This article describes how I measured the backlash on my CNC machine and then applied software compensation.

To measure backlash I used a Mitutoyo dial indicator with 0.0001″ markings and a full scale of 0.01″. The dial indicator was attached to an adjustable stand so the plunger could be placed against various surfaces on the machine. The stand had a heavy base to ensure the dial indicator and stand didn’t move when pressure was applied to the plunger.

The picture below shows the set up ready to measure the backlash of the X axis.

Here is the method I used:

1. Position the plunger on the dial indicator a short distance from a surface that moves in the direction of the axis being measured. The plunger should be perpendicular to the surface.
2. Jog 0.001″ along the axis being measured into the plunger, until the needle moves at least 0.001″.
3. Note the value shown on the dial indicator. We’ll call this ‘S’ for start.
4. Jog the axis 0.001″ seven times into the plunger. Each jog will cause the needle to move. Be careful not to cause the needle to move to the maximum position.
5. Jog the axis 0.001″ seven times away from the plunger. The first one, two or three jogs may not cause the needle to move. This is the slack being taken up and hence the backlash.
6. Note the value shown on the dial indicator. We’ll call this ‘F’ for finish.
7. Calculate the difference between the finish value and the start value (F -S). This is the amount of backlash.
8. Jog the axis away from the plunger
9. Repeat two more times then work out the average value.

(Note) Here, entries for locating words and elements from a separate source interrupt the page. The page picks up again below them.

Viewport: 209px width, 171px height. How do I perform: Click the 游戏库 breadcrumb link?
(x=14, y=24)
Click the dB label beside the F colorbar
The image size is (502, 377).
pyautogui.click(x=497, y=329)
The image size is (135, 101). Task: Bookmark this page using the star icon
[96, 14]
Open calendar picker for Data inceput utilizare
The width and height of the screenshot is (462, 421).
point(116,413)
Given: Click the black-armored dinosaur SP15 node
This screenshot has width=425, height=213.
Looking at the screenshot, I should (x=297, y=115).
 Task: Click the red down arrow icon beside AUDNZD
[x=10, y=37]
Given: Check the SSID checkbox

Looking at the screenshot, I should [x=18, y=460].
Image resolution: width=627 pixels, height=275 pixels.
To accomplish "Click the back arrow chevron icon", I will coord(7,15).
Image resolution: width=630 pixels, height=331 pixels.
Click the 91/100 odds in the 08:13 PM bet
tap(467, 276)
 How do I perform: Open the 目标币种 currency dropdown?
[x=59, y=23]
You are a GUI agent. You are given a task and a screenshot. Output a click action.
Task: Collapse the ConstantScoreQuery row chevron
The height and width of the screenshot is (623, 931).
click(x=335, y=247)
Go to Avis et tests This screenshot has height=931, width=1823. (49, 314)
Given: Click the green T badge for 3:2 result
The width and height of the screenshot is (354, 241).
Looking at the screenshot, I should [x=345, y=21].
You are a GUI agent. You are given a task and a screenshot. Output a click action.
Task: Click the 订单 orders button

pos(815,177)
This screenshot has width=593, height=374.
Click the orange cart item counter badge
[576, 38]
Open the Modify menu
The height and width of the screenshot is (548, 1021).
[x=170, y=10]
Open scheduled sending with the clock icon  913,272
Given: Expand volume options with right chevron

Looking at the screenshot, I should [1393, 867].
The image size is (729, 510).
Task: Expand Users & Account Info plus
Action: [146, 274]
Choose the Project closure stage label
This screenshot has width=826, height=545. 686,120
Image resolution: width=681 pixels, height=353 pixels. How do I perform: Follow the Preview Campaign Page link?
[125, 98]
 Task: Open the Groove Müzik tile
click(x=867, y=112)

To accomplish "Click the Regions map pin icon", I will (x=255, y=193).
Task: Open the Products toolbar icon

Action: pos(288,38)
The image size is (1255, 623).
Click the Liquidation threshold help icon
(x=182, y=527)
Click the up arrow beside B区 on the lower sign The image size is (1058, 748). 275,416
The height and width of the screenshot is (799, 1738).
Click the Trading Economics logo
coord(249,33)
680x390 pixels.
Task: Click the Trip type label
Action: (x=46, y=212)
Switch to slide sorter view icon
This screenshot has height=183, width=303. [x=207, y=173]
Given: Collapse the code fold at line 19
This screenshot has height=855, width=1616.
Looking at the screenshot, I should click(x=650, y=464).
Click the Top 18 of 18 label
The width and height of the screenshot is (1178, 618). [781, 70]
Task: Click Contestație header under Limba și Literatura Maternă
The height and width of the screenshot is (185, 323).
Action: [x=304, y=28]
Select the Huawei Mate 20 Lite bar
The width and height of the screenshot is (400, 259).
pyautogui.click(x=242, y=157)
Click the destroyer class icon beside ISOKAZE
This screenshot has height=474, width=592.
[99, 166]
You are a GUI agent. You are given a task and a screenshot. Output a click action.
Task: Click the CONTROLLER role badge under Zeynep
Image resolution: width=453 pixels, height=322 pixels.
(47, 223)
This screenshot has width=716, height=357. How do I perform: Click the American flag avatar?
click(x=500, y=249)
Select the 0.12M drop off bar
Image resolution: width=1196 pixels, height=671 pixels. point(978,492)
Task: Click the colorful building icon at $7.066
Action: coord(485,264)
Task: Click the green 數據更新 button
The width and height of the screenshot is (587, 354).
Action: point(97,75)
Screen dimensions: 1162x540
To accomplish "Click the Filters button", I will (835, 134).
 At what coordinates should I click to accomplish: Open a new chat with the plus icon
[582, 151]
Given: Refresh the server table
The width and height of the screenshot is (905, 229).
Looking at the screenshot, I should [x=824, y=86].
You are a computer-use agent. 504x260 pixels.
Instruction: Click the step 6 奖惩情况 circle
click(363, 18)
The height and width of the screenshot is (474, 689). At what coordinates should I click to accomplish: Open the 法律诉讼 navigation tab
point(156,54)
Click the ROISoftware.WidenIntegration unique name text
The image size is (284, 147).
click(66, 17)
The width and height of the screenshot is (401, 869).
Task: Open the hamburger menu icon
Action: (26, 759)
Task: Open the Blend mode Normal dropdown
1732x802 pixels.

The next picture shows the position of the dial indicator used to measure the Y axis.

The last picture shows the position of the dial indicator used to measure the Z axis.

For my machine I measured the backlash as (averages):

• X = 0.00538″
• Y = 0.00250″
• Z = 0.00030″

EMC2 provides software compensation for backlash. This isn’t as good as using anti-backlash nuts, but I was curious to see how well it would perform. One thing to keep in mind is that over time wear will cause the backlash to change. To configure EMC2 simply add the backlash values to the axis sections of the INI file. Nice and simple. For example:

```[AXIS_0] ... BACKLASH=0.00538```

I then remeasured the backlash and obtained the following values (averages):

• X = 0.00073″
• Y = 0.00010″
• Z = 0.00013″

The Y axis saw the greatest improvement (96%) followed by the X axis (86%) and the Z axis (56%). I think this is pretty good.